▸ Task statement
Transcribe the lines from the one containing "Task: Click the green legend marker dot" through the end of the lines.

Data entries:
--- START ---
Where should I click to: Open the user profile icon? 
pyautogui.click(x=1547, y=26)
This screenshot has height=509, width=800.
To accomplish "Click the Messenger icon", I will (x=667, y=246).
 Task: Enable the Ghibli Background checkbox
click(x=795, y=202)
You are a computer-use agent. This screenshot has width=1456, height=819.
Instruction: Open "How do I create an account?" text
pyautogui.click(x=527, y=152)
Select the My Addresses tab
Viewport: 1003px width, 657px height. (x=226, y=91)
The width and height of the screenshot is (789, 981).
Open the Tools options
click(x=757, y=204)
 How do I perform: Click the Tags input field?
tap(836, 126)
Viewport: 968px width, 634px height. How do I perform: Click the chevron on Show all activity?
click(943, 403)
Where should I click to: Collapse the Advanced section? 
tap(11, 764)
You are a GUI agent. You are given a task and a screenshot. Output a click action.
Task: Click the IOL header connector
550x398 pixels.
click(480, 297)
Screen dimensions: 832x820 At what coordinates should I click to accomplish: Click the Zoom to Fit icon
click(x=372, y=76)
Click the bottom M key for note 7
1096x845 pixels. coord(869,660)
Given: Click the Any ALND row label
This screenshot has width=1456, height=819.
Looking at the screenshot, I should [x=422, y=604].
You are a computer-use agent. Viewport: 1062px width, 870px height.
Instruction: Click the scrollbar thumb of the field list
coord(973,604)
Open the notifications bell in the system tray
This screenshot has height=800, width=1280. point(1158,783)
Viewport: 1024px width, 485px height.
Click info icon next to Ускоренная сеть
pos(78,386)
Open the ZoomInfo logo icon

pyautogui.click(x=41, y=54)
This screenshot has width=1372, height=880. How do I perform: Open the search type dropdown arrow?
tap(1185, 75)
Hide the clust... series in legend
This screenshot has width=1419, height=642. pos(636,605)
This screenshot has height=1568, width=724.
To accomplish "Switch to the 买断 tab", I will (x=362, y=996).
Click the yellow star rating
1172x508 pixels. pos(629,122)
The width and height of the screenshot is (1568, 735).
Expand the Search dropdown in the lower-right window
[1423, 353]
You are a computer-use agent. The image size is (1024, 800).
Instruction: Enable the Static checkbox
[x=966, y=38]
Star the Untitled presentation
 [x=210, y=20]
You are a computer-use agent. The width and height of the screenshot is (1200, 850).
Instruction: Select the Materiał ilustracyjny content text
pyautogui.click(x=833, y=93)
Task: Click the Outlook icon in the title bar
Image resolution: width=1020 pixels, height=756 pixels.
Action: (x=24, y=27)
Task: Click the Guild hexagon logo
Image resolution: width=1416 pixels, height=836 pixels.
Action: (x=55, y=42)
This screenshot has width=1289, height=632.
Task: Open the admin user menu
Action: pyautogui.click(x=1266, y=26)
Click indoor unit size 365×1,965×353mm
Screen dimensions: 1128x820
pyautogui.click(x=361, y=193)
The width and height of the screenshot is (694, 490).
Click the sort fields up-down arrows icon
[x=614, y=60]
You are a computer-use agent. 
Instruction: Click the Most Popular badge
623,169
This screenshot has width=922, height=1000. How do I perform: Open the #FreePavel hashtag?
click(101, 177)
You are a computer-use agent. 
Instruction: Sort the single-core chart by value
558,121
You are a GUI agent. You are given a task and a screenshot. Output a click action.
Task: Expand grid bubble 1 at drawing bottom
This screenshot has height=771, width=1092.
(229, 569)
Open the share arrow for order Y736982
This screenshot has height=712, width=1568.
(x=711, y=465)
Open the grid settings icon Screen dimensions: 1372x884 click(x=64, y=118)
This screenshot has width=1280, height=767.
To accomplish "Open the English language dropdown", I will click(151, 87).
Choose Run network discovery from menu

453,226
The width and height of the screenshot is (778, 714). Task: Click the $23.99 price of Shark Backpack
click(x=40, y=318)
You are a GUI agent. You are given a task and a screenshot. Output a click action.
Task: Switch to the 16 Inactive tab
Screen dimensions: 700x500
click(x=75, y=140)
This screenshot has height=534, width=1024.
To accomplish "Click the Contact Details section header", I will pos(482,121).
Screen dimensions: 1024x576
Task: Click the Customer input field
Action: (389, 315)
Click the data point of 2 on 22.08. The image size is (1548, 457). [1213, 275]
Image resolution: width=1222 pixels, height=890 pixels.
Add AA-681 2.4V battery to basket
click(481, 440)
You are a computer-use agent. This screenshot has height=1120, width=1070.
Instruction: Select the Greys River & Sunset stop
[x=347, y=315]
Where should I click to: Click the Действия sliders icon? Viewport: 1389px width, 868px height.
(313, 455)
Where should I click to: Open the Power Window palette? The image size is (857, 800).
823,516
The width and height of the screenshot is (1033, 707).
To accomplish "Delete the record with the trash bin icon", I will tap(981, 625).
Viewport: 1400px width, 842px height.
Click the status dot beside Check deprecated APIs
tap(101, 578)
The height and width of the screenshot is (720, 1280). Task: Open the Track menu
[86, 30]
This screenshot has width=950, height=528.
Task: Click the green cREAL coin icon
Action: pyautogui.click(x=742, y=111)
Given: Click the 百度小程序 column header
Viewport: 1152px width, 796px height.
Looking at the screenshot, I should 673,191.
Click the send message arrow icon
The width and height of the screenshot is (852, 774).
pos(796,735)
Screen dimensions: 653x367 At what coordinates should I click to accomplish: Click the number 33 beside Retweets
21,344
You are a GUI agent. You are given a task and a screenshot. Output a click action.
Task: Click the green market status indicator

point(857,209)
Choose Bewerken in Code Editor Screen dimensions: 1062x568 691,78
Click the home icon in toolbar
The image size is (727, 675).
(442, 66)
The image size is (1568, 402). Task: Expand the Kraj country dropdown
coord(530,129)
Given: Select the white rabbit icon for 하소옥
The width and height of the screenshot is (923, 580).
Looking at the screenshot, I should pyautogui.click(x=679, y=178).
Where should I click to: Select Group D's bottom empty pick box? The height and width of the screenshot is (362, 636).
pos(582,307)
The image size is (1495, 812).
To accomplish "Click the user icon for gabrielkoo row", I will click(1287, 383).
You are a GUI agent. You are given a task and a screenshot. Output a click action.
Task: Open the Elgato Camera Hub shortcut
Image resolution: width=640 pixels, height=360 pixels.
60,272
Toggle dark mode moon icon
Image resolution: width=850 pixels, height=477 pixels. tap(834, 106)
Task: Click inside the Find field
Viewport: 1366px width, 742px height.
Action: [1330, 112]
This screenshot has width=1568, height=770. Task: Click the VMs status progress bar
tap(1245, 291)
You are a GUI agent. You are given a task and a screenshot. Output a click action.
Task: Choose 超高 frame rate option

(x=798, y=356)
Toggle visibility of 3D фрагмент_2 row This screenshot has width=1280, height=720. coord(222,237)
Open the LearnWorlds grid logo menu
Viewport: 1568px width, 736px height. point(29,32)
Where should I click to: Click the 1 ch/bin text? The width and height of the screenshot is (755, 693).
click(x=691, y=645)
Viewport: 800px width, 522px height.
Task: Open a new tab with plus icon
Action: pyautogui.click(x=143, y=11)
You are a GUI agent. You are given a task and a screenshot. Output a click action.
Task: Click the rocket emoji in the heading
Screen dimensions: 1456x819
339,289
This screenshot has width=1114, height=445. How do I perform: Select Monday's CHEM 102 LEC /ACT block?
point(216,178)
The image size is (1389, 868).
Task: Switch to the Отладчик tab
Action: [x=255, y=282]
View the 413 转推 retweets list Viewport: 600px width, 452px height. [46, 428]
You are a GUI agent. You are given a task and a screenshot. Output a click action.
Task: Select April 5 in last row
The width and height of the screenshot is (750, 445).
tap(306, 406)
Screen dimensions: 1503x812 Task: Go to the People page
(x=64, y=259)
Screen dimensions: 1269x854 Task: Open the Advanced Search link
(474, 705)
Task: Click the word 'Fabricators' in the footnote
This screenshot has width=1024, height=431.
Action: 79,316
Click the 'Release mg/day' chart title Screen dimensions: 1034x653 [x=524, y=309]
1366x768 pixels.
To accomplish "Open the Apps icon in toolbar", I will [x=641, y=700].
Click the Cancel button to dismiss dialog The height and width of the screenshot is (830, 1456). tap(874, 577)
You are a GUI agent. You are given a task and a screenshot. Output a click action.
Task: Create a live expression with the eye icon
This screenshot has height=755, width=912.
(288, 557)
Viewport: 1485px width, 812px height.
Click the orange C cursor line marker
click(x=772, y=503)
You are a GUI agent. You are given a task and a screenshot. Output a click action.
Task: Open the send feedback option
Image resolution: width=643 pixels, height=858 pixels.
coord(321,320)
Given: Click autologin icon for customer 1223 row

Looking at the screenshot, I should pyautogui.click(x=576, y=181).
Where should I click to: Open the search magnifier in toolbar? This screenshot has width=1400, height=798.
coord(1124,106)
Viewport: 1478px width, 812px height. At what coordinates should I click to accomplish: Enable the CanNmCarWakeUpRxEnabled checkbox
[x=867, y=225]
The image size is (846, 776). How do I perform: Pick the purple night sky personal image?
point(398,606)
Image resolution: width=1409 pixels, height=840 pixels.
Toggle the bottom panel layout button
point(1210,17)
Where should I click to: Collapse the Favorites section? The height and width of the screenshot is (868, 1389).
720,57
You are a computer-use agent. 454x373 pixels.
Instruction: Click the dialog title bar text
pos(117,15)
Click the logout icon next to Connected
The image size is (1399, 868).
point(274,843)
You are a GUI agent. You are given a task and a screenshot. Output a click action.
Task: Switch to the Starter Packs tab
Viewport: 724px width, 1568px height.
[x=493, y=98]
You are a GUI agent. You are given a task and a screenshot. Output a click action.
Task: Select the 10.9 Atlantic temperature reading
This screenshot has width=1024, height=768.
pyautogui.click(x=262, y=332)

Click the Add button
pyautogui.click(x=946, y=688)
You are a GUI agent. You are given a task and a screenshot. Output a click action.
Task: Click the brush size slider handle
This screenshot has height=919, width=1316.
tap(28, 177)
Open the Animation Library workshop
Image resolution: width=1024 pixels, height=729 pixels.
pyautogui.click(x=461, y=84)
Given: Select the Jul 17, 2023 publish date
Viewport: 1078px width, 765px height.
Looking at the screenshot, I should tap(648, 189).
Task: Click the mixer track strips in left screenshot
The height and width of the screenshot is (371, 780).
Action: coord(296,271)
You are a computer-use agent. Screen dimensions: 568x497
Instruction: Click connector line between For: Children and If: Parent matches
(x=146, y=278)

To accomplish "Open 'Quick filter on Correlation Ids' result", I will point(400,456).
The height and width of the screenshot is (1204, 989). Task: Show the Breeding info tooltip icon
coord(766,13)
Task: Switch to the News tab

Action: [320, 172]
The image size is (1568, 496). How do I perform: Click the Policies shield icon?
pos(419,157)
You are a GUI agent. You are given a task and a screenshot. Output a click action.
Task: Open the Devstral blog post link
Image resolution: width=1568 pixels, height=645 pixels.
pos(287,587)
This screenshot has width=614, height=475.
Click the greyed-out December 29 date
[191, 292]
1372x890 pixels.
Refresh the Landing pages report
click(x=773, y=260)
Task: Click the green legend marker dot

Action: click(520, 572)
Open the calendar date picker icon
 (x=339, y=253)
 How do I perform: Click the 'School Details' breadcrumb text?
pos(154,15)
--- END ---
▸ Written solution
Task: Click the green legend marker dot

Action: click(520, 572)
Open the calendar date picker icon
 (x=339, y=253)
 How do I perform: Click the 'School Details' breadcrumb text?
pos(154,15)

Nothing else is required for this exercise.